Shenzhen, one of the six cities picked in April to further test individual-government joint home ownership, is to unveil detailed rules this month governing the trial program, which analysts said will alleviate pressure on the property market.
Local media reports quoted the Shenzhen government as saying that an affordable housing project in the city will adopt the new ownership structure during the second half of this year.
Another plan is being considered under which ownership would be split three ways among home buyers, government and enterprises, the reports said.
Press officers with the city government could not be reached for comment on Thursday.
The cities, including Beijing, Shanghai, Shenzhen and Chengdu, where home prices are the highest in the country, were selected in April by the Ministry of Housing and Urban-Rural Development to test the structure.
The plan is intended to help fulfill Premier Li Keqiang's promise in March to increase the supply of jointly owned homes this year to combat speculation.
Though the joint ownership structure has been adopted sporadically in the past few years since it was launched in Huai'an in Jiangsu province in 2007, the high-profile announcement of the trial this year signaled the central government's determination to give jointly owned homes a bigger share in China's housing market.
In Shanghai, for instance, the municipal government has lowered the application threshold for jointly owned homes by four times since 2010. At present, households of at least three people with a monthly per-capita disposable income of less than 5,000 yuan ($810) are eligible.
As of the end of March, 67,000 households had bought homes that are jointly owned with the government.
Under the joint ownership structure, the government buys homes in conjunction with families using part of the proceeds from land sales, and it owns a partial stake in the house.
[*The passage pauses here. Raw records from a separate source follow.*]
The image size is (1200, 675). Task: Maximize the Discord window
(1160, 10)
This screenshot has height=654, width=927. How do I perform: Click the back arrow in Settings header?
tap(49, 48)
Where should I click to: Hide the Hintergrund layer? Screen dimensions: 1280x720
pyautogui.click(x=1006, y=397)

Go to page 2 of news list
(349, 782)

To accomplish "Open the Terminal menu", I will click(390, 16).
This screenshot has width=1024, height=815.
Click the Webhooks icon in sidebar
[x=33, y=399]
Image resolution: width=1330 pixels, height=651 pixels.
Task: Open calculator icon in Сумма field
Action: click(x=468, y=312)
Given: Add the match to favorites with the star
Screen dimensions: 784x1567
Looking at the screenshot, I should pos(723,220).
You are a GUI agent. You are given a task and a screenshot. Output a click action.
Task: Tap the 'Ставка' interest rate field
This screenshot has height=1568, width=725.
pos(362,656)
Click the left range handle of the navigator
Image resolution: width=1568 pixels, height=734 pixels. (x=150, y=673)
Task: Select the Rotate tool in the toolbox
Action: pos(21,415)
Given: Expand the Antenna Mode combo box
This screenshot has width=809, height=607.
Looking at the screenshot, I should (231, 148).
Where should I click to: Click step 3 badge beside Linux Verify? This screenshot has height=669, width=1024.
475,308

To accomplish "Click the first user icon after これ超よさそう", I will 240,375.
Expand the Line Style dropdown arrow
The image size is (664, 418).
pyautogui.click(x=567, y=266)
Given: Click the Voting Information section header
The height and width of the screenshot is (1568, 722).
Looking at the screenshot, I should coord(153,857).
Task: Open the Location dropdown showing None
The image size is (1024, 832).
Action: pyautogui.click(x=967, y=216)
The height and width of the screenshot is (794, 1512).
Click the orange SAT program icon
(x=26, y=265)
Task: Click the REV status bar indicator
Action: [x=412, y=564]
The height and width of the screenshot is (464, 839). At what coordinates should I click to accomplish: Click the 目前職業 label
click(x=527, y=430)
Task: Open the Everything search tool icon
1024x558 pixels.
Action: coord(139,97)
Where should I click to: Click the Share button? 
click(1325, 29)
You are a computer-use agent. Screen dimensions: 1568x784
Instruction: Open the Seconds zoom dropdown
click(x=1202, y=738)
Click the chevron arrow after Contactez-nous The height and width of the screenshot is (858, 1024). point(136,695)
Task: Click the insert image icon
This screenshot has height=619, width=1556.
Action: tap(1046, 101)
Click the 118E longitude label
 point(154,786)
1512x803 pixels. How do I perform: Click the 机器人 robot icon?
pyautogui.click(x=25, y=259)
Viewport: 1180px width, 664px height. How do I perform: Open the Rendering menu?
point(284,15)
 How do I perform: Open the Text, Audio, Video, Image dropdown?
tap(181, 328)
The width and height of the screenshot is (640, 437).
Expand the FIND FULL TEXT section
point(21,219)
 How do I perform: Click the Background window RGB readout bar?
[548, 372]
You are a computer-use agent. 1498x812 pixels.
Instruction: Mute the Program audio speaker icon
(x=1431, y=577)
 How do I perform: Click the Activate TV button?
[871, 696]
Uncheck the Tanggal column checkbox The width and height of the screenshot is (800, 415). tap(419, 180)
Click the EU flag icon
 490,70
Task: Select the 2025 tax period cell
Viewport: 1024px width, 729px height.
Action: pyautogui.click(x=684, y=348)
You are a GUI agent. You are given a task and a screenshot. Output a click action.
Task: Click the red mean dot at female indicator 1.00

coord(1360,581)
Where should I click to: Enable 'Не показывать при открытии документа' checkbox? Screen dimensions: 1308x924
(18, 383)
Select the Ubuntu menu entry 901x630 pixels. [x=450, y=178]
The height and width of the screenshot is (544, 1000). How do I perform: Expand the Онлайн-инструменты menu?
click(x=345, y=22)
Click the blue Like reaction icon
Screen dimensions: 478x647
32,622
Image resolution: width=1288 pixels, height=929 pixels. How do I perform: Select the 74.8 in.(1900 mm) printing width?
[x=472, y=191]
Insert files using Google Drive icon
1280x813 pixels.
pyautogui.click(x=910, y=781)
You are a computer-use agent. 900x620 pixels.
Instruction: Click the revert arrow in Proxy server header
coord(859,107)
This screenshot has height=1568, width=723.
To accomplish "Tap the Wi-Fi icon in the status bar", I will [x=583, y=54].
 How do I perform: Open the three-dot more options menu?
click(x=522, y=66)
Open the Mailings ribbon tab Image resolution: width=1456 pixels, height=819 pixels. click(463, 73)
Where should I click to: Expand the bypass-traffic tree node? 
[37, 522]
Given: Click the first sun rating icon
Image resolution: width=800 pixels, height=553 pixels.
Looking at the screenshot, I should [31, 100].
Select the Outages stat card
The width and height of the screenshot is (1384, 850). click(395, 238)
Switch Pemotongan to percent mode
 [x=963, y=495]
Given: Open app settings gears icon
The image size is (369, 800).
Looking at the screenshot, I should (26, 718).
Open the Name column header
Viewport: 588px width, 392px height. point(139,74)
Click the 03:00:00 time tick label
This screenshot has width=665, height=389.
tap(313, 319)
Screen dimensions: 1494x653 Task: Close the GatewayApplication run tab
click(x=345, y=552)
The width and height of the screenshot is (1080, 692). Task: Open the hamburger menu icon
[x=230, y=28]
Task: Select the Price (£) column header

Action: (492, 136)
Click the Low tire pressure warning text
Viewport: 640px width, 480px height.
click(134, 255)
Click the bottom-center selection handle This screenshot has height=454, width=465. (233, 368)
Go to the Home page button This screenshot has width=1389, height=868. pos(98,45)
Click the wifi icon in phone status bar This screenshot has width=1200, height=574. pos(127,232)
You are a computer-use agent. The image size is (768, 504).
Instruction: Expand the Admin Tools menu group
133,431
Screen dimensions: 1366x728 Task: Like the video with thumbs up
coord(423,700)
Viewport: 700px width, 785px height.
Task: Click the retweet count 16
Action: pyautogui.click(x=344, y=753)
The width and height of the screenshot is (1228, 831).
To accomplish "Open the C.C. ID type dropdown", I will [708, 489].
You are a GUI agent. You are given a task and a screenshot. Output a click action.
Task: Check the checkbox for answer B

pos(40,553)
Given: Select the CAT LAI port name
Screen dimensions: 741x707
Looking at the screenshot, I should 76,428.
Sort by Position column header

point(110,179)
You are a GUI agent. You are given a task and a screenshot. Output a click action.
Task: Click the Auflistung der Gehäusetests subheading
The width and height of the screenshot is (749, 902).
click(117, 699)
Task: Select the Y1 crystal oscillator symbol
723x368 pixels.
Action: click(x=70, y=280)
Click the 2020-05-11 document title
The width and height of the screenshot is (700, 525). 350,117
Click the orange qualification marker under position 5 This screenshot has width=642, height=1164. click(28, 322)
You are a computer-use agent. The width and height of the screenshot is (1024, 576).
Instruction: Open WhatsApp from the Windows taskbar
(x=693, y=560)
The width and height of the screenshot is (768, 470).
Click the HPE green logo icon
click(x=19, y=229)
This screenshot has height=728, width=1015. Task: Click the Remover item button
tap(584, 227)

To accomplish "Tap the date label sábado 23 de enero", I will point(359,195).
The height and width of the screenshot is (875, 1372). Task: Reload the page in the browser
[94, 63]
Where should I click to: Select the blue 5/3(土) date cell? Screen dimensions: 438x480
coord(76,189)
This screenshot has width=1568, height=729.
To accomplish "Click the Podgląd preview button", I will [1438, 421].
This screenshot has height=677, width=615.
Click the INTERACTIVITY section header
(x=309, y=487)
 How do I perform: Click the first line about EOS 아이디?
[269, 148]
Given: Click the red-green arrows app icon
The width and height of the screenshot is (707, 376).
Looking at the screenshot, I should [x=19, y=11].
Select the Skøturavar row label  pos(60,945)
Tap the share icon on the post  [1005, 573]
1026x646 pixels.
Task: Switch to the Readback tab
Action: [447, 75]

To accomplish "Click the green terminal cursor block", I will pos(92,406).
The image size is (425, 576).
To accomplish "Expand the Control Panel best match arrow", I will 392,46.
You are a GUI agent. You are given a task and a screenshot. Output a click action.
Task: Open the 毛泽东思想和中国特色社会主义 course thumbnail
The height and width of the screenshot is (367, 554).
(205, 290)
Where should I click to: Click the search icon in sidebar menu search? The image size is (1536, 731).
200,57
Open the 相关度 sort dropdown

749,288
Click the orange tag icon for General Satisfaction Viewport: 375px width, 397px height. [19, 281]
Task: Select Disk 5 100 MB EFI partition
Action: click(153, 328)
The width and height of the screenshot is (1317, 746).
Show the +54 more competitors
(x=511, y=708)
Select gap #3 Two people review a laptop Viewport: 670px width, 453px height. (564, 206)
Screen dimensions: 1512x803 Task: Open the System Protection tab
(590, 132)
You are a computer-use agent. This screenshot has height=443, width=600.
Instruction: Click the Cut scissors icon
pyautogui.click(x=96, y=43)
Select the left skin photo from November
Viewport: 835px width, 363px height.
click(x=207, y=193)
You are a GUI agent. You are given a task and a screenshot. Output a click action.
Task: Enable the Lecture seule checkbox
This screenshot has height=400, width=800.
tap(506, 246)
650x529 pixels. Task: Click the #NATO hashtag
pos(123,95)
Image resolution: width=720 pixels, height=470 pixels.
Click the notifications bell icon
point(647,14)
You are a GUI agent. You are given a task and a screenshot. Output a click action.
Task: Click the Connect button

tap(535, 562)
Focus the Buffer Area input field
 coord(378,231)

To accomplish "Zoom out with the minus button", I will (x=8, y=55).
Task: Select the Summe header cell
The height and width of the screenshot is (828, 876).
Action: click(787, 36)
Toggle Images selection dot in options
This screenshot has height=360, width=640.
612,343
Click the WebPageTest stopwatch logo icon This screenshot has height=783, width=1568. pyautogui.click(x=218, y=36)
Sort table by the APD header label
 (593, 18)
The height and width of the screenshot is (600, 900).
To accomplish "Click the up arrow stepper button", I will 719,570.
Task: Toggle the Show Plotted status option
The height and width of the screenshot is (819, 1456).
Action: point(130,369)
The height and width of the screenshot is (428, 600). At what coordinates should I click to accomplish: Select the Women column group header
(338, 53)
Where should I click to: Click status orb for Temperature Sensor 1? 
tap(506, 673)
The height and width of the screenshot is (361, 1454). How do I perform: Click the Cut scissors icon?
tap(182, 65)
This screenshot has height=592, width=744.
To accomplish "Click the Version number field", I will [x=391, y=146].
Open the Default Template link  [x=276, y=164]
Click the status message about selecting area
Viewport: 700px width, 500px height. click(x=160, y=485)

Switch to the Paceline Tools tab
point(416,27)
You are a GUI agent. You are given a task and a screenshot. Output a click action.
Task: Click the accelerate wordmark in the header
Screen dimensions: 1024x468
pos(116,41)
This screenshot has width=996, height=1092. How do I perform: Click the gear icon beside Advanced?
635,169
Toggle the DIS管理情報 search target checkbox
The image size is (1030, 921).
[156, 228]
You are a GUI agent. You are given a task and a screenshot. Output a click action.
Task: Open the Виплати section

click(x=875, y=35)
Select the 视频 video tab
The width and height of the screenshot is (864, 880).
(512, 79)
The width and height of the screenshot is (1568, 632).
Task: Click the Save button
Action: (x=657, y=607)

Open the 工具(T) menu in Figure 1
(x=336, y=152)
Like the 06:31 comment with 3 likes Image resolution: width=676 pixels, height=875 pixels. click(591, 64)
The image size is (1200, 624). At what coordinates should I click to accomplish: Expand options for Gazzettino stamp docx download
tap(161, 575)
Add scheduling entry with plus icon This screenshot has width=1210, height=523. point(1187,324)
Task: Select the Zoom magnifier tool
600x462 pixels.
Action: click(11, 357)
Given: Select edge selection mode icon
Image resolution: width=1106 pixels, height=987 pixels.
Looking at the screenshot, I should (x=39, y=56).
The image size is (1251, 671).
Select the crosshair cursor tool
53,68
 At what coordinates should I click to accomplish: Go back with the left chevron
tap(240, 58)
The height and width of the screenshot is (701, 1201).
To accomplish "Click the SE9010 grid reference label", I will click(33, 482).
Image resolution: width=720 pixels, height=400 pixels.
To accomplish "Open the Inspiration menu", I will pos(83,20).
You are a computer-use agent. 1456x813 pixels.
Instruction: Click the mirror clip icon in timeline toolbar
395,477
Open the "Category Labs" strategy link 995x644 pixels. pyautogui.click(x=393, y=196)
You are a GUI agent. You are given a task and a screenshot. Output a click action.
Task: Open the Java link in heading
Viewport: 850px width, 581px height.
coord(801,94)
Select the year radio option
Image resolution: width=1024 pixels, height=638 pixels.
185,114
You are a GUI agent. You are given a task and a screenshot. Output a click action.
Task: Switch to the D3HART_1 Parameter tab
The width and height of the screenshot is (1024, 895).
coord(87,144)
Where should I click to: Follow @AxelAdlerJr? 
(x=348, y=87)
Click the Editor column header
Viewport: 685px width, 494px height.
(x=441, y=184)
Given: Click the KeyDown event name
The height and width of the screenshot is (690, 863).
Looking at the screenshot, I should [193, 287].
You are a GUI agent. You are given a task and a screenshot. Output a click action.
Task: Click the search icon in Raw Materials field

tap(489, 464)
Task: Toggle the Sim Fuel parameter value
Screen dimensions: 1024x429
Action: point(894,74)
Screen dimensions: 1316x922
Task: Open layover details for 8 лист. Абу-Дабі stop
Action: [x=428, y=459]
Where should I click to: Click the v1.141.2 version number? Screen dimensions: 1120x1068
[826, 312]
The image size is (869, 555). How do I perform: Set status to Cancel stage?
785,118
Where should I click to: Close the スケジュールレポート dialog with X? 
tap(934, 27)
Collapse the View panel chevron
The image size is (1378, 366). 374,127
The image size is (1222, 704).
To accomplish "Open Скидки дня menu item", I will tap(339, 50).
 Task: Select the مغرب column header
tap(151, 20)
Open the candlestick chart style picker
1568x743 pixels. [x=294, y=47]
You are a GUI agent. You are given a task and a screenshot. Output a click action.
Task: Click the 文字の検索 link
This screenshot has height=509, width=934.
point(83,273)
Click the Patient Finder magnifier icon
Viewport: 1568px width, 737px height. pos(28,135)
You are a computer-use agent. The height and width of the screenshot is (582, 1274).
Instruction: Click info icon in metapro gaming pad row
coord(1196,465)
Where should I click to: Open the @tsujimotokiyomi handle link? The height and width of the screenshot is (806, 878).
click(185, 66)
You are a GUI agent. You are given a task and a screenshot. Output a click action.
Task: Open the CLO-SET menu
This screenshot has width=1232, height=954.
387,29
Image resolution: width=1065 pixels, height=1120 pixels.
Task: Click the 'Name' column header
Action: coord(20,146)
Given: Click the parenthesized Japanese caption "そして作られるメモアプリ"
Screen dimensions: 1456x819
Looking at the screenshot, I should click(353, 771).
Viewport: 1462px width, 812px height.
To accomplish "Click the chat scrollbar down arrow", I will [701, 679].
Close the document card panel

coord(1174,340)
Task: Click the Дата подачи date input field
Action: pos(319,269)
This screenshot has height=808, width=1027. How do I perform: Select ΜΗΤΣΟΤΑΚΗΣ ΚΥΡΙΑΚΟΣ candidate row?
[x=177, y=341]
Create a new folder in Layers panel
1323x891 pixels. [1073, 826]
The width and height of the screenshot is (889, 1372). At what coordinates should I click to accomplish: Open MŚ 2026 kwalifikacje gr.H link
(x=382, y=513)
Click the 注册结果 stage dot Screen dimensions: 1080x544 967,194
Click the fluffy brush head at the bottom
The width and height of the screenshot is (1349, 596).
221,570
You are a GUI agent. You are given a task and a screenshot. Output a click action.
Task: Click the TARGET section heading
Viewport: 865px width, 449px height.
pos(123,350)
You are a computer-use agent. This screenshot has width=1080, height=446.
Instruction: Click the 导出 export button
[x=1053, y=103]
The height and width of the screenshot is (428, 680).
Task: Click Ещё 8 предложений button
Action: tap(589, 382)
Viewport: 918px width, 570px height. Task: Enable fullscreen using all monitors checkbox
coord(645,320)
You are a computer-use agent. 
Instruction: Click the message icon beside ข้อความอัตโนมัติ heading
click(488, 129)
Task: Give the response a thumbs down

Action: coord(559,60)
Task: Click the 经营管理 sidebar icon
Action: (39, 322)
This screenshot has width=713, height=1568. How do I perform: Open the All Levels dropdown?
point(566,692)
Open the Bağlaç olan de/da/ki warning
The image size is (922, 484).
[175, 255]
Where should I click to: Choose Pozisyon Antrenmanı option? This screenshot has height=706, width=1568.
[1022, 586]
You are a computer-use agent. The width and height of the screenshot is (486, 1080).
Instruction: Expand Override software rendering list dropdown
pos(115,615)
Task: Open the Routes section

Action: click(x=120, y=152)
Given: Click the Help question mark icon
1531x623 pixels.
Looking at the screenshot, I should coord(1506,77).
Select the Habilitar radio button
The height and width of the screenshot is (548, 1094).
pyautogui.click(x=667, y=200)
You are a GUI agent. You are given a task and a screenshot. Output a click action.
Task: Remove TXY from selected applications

When the house is sold, the government takes part of the proceeds in proportion to its ownership.
Only selected houses are eligible, and they're sold at a discount to market prices.
"Jointly owned homes will contain home price increases ... and help change Beijing's model of macro controls on the housing market," said Zhao Baogen, an analyst with Uwin Real Estate Research Center.
In May, the average home price in 100 major cities sampled by the China Index Academy Ltd, a Beijing-based research institute, dipped 0.32 percent month-on-month, the biggest drop since June 2012, to 10,978 per square meter.
The average price in 10 key cities, including Beijing and Shanghai, was 19,605 yuan per sq m, down 0.18 percent month-on-month but up almost 14 percent year-on-year, the academy said.
UBS AG's China economist Wang Tao wrote in a May 27 research note that unlike previous property downturns in China, this one had no obvious policy trigger and instead was a result of shifting supply-demand fundamentals.
"The pace of adding new housing has exceeded that of underlying demand, and an increasing share of property supply has been absorbed by investment demand," she wrote.
Construction of jointly owned housing projects will further increase supply, which could deepen the current downturn.
In Beijing, for example, 50,000 units of joint ownership housing is expected to hit the market this year. That would be equivalent to more than half of the 80,566 units of new home sales last year.